UTF-8: バイト列→文字列変換

前々回に作成したURLデコード用の関数では、sb-ext:octets-to-string関数が処理のボトルネックとなっていた。
確かsbcl(1.0.28)はバイト列から文字列への変換には、UTF-8でもShift-JISでもEUC-JP(及びその他)でも出来るような汎用的な方法(枠組み?)*1を採用していたはずだが、(sbclでは)文字は内部的にはユニコード値として表現されているので、それを利用すれば(UTF-8に限れば)もっと効率的に変換できるはずだと思う。
今回はそれを試してみた。

以下がUTF-8バイト列をユニコード文字列に変換する関数。
入力のバイト列はsimple-arrayだと云うことが前提で、若干エラーチェックが不足している。
※ この関数はsbcl用に作られたものだが、文字の表現としてユニコードを採用している処理系なら一応動作するはず

;;;; 型定義および宣言
(deftype octet () '(unsigned-byte 8))  
(deftype simple-octets () '(simple-array octet))

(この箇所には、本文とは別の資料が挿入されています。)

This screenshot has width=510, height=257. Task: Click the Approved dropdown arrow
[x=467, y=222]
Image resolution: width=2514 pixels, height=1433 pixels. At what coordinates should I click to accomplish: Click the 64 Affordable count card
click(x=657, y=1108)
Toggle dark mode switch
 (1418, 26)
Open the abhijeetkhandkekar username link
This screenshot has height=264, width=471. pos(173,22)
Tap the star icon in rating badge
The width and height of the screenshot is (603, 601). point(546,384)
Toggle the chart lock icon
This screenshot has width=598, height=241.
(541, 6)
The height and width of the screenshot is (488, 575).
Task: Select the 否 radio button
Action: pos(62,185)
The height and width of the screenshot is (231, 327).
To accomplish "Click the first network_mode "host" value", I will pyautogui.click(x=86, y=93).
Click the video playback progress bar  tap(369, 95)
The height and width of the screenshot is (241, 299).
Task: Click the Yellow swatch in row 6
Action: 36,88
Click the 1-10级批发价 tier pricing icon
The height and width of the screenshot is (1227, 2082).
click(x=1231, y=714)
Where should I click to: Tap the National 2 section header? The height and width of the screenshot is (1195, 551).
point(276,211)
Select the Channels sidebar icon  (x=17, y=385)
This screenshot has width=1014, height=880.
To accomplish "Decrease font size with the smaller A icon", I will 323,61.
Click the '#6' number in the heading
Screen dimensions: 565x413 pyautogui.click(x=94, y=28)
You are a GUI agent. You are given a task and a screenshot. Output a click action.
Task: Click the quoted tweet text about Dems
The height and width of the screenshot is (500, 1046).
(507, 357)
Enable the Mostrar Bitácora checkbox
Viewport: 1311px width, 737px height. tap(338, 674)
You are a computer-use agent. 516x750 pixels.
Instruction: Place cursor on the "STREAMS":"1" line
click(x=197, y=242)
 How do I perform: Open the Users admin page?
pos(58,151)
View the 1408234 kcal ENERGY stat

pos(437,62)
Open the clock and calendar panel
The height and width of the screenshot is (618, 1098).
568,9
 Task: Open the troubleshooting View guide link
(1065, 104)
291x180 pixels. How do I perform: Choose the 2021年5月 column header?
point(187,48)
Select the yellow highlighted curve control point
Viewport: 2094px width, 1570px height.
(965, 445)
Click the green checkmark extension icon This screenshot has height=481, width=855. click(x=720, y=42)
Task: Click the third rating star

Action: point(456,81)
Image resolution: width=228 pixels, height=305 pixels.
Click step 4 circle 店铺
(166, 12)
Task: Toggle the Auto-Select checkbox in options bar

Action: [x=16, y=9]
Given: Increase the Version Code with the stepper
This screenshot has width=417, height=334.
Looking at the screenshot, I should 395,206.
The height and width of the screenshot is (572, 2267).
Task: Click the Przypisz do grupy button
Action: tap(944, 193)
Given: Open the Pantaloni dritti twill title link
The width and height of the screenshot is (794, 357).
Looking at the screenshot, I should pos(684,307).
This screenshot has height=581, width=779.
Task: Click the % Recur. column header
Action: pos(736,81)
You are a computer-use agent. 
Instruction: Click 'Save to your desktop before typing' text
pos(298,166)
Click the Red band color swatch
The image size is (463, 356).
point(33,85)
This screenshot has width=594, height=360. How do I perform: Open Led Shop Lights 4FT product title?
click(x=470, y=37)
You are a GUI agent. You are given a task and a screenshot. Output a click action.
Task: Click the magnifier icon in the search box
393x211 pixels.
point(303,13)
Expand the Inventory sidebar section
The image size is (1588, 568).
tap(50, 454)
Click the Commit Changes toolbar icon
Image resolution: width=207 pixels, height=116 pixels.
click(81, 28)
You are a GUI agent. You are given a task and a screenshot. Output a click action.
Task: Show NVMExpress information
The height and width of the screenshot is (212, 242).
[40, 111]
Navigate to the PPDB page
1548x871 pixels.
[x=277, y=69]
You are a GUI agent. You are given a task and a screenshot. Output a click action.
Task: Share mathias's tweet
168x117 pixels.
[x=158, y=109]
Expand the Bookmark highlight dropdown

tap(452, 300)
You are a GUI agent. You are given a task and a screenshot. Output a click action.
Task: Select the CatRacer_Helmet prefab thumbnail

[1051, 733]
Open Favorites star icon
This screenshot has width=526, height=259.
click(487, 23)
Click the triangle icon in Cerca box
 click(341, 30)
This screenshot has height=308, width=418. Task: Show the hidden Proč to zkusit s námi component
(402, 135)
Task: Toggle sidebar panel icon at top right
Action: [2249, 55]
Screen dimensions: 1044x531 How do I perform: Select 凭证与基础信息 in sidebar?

(declaim (optimize (speed 3) (debug 0) (safety 0) (compilation-speed 0))
         (inline bit-off? bit-val utf8-octets-to-string))

;;;; 補助関数定義
;; 下からpos番目のbitが0ならtrue
(defun bit-off? (pos digit)
  (not (ldb-test (byte 1 pos) digit)))

;; 下からlength番目までの値を取り出し、必要ならシフトさせる
(defun bit-val (length digit &optional (shift 0))
  (ash (ldb (byte length 0) digit) shift))

;;;; 変換関数
;; posから始まるUTF8バイト列(octets)を、ユニコード一文字に変換してstringに追加する
;; ※ バイト列はsimple-octetsである必要がある
(defun utf8-to-ucs(octets pos string &aux (os octets))
  (declare (simple-octets os) (fixnum pos))
  (let* ((octet (aref os pos))
         (code
          (cond ((bit-off? 7 octet) ; #b0xxxxxxx
                 octet)
                ((bit-off? 6 octet) ; #b10xxxxxx
                 (error "Illegal UTF-8 character starting at byte position ~D." pos))
                ((bit-off? 5 octet) ; #b110xxxxx #b10xxxxxx
                 (+ (bit-val 5 octet 6)  
                    (bit-val 6 (aref os (incf pos)))))  ; XXX: 後続の値が適切かどうかのチェックは行っていない(以下同)
                ((bit-off? 4 octet) ; #b1110xxxx #b10xxxxxx #b10xxxxxx
                 (+ (bit-val 4 octet 12) 
                    (bit-val 6 (aref os (incf pos)) 6)
                    (bit-val 6 (aref os (incf pos)))))
                ((bit-off? 3 octet) ; #b11110xxx #b10xxxxxx #b10xxxxxx #b10xxxxxx 
                 (+ (bit-val 3 octet 18) 
                    (bit-val 6 (aref os (incf pos)) 12)
                    (bit-val 6 (aref os (incf pos)) 6)
                    (bit-val 6 (aref os (incf pos)))))
                ;; CHAR-CODE-LIMITの値が21bit以下であることが前提のコード
                (t (error "CHAR-CODE-LIMIT(~D) exceeded (position ~D)." char-code-limit pos)))))
    (vector-push (code-char code) string)
    (the fixnum (1+ pos))))  ; 次の文字が始まる位置を返す

;; UTF8バイト列をユニコード文字列に変換する  
;; フィルポインタ付きのstringを返す
(defun utf8-octets-to-fill-pointer-string (octets &aux (len (length octets)))
  (declare  (simple-octets octets))
  (let ((as (make-array len :element-type 'character :fill-pointer 0)))  ; バッファを多めに確保しておく
    (do ((i 0 (utf8-to-ucs octets i as))) 
        ((>= i len) as)       
      (declare (fixnum i)))))

;; utf8-octets-to-fill-pointer-stringの戻り値をsimple-stringに変換する
(defun utf8-octets-to-string (octets)
  (coerce (utf8-octets-to-fill-pointer-string octets) 'simple-string))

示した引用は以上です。